(Beginning of TEXT SECTION)

# Supersonic 22 reverb



## J-75 (Jul 29, 2010)

I acquired a used SS 22 which has a reverb that is extremely weak, almost unnoticeable. I tested the 12AT7 - it passed. I'm wondering if there could be something physical in the delay line hardware that could be at fault. Is that possible, or would issues in that area simply result in go versus no-go symptoms?
Do the supersonic models characteristically have weak reverb? I could remove the delay line to check it out, but how would I test it other than just continuity?


----------



## jb welder (Sep 14, 2010)

First, is it weak if you have the amp set up for a clean sound?
It's worth looking in the tank for a broken spring or wire etc., but yes, they are usually dead or alive.
Disconnect tank and measure resistance at the in and out jacks of the tank. Post results as well as the number stamped on the tank.


----------



## J-75 (Jul 29, 2010)

It's an Accutronics 64063, resistance: 2.5 ohm IN, 212 ohm OUT, measured at ends of the unplugged leads.


----------



## jb welder (Sep 14, 2010)

That's the right tank and those resistance numbers are good.
Another quick test to try: disconnect the 'out' at the tank end. Touch the tip of the rca plug with your thumb. Do you get a big hum if you turn up the reverb knob (amp on clean ch.)?


----------



## J-75 (Jul 29, 2010)

jb welder said:


> That's the right tank and those resistance numbers are good.
> Another quick test to try: disconnect the 'out' at the tank end. Touch the tip of the rca plug with your thumb. Do you get a big hum if you turn up the reverb knob (amp on clean ch.)?


I disconnected the output wire at the tank, and got an increasingly loud response as I turned up the 'Reverb' control from zero while touching the tip.


----------



## jb welder (Sep 14, 2010)

Hmm. Still a question of 'is it loud enough' relative to the signal. The hum should have been very loud when the reverb control got to high settings.
If you give the amp a good shake with the reverb control set at say, halfway, do you get a loud crashing of the springs? Or just audible?


----------



## dtsaudio (Apr 15, 2009)

I see what you're on to JB. It does sound like the receiving end is not working properly
Check V4 (12AX7). It could also be in the switching. There are two JFET transistors that actually short out the reverb signal. One may be faulty. 
It could also be just a lousy reverb. With Fender you never know☺


----------



## J-75 (Jul 29, 2010)

jb welder said:


> Hmm. Still a question of 'is it loud enough' relative to the signal. The hum should have been very loud when the reverb control got to high settings.
> If you give the amp a good shake with the reverb control set at say, halfway, do you get a loud crashing of the springs? Or just audible?


I would say the hum was quite loud with reverb pot maxed out. The crashing test was definitely loud with reverb set at half way.


----------



## J-75 (Jul 29, 2010)

(End of TEXT SECTION)
(Beginning of ENTRIES SUPPLIED)

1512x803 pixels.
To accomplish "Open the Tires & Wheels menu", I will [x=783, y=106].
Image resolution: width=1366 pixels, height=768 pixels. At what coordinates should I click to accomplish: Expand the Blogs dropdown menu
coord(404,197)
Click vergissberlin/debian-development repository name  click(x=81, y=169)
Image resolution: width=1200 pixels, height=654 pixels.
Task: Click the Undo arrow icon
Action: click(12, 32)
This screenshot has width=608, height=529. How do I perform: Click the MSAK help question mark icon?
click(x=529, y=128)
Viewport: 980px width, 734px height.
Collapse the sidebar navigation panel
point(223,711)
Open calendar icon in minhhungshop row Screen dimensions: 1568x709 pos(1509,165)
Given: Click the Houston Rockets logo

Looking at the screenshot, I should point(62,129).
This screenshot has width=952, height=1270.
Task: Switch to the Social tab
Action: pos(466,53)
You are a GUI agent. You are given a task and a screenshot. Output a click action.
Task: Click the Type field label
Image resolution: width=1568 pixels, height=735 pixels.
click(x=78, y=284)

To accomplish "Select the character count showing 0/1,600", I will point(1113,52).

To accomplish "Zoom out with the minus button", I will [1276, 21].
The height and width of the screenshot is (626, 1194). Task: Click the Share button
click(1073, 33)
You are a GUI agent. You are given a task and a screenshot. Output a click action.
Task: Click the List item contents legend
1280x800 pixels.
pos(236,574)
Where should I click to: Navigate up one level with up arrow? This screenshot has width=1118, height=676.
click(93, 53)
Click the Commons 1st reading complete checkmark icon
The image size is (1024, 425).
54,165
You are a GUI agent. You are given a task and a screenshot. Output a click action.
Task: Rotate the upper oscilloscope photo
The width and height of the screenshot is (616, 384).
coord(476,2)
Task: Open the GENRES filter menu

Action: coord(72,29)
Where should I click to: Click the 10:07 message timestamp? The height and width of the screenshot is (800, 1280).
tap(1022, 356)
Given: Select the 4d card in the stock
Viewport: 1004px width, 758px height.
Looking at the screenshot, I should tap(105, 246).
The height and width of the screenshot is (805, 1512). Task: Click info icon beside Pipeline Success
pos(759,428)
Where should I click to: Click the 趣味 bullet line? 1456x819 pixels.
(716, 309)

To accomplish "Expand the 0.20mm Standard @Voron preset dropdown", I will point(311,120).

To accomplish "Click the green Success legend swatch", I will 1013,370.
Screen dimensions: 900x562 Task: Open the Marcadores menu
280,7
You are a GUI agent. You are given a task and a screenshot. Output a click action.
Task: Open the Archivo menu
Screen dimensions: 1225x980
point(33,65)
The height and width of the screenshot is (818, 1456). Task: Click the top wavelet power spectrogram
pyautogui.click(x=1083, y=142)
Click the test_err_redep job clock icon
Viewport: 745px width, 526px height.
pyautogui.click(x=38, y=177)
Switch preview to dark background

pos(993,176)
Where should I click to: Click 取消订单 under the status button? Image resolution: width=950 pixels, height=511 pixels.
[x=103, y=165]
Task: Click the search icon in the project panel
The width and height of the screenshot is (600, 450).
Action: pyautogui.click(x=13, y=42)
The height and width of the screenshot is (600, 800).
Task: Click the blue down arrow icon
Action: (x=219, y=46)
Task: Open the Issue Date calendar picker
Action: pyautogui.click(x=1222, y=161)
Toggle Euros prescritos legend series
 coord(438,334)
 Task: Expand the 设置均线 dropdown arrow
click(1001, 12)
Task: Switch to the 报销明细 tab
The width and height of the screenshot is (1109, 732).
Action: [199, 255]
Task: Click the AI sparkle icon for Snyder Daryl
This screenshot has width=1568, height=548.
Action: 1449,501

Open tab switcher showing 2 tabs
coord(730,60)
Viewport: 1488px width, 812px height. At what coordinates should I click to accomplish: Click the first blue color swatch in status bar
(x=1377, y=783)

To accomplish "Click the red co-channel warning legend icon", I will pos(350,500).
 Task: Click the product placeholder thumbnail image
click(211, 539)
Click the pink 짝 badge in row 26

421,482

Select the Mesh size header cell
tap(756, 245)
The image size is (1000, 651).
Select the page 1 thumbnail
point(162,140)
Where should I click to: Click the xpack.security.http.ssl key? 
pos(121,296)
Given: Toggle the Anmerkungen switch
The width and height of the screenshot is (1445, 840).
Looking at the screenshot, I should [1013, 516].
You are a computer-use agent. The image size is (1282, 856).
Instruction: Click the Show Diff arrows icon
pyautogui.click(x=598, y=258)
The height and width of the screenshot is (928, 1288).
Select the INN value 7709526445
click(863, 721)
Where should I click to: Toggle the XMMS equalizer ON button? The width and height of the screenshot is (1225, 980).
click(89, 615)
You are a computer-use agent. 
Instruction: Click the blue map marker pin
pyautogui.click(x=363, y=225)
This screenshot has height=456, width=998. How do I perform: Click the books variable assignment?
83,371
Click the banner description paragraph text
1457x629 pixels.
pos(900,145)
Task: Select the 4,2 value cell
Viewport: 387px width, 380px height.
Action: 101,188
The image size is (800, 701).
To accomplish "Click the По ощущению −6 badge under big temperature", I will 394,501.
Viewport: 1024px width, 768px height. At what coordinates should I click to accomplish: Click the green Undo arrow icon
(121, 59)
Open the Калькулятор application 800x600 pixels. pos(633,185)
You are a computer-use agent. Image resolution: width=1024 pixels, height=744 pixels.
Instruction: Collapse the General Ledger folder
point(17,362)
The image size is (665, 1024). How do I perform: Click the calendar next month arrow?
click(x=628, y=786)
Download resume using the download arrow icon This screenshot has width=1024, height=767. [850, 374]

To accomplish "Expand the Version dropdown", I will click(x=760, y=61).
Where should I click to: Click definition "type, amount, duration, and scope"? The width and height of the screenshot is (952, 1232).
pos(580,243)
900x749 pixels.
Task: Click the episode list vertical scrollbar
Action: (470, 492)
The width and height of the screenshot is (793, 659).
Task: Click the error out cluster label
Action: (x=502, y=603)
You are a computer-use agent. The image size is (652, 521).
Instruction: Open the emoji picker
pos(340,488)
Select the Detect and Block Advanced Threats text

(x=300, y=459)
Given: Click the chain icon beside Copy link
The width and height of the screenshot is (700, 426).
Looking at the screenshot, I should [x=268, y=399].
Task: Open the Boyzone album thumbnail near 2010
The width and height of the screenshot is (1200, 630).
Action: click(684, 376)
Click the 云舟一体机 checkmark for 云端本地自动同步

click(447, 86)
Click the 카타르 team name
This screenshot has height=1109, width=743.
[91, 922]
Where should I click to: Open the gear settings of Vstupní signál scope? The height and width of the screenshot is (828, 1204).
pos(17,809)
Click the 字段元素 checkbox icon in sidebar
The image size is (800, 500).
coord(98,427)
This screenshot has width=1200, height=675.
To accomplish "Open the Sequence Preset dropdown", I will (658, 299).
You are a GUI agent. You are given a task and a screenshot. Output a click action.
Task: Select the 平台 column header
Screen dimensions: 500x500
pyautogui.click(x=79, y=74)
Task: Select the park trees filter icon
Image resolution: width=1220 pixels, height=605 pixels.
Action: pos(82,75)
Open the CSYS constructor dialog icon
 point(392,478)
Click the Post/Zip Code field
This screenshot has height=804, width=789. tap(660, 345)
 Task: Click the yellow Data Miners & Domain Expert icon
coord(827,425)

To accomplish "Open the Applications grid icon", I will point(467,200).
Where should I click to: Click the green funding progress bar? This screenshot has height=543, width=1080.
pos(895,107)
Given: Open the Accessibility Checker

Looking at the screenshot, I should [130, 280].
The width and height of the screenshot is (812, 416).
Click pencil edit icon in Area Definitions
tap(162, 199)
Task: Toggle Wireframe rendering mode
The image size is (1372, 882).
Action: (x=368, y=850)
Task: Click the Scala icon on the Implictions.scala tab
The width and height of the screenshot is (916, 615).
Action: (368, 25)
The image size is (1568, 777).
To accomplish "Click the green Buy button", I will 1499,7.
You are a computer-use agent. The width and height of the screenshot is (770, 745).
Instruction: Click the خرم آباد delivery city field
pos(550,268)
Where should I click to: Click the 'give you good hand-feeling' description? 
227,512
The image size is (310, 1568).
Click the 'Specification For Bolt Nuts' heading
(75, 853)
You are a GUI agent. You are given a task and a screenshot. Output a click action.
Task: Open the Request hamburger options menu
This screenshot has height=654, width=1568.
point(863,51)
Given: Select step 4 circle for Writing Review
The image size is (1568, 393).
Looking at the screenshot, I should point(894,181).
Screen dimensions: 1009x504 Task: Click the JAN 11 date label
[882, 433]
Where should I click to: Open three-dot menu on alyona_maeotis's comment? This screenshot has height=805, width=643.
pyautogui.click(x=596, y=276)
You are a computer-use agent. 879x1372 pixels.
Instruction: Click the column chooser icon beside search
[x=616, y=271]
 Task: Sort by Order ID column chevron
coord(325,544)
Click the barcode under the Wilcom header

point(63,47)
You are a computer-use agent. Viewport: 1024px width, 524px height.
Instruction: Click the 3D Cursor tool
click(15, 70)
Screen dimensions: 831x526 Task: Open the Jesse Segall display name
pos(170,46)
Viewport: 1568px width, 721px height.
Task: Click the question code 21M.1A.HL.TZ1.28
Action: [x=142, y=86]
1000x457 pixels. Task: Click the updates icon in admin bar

(End of ENTRIES SUPPLIED)

Reproduce everything in the Supersonic 22 reverb thread from "It's worth looking" down to "on the tank.". The material has no connection to the Supersonic 22 reverb thread.

It's worth looking in the tank for a broken spring or wire etc., but yes, they are usually dead or alive.
Disconnect tank and measure resistance at the in and out jacks of the tank. Post results as well as the number stamped on the tank.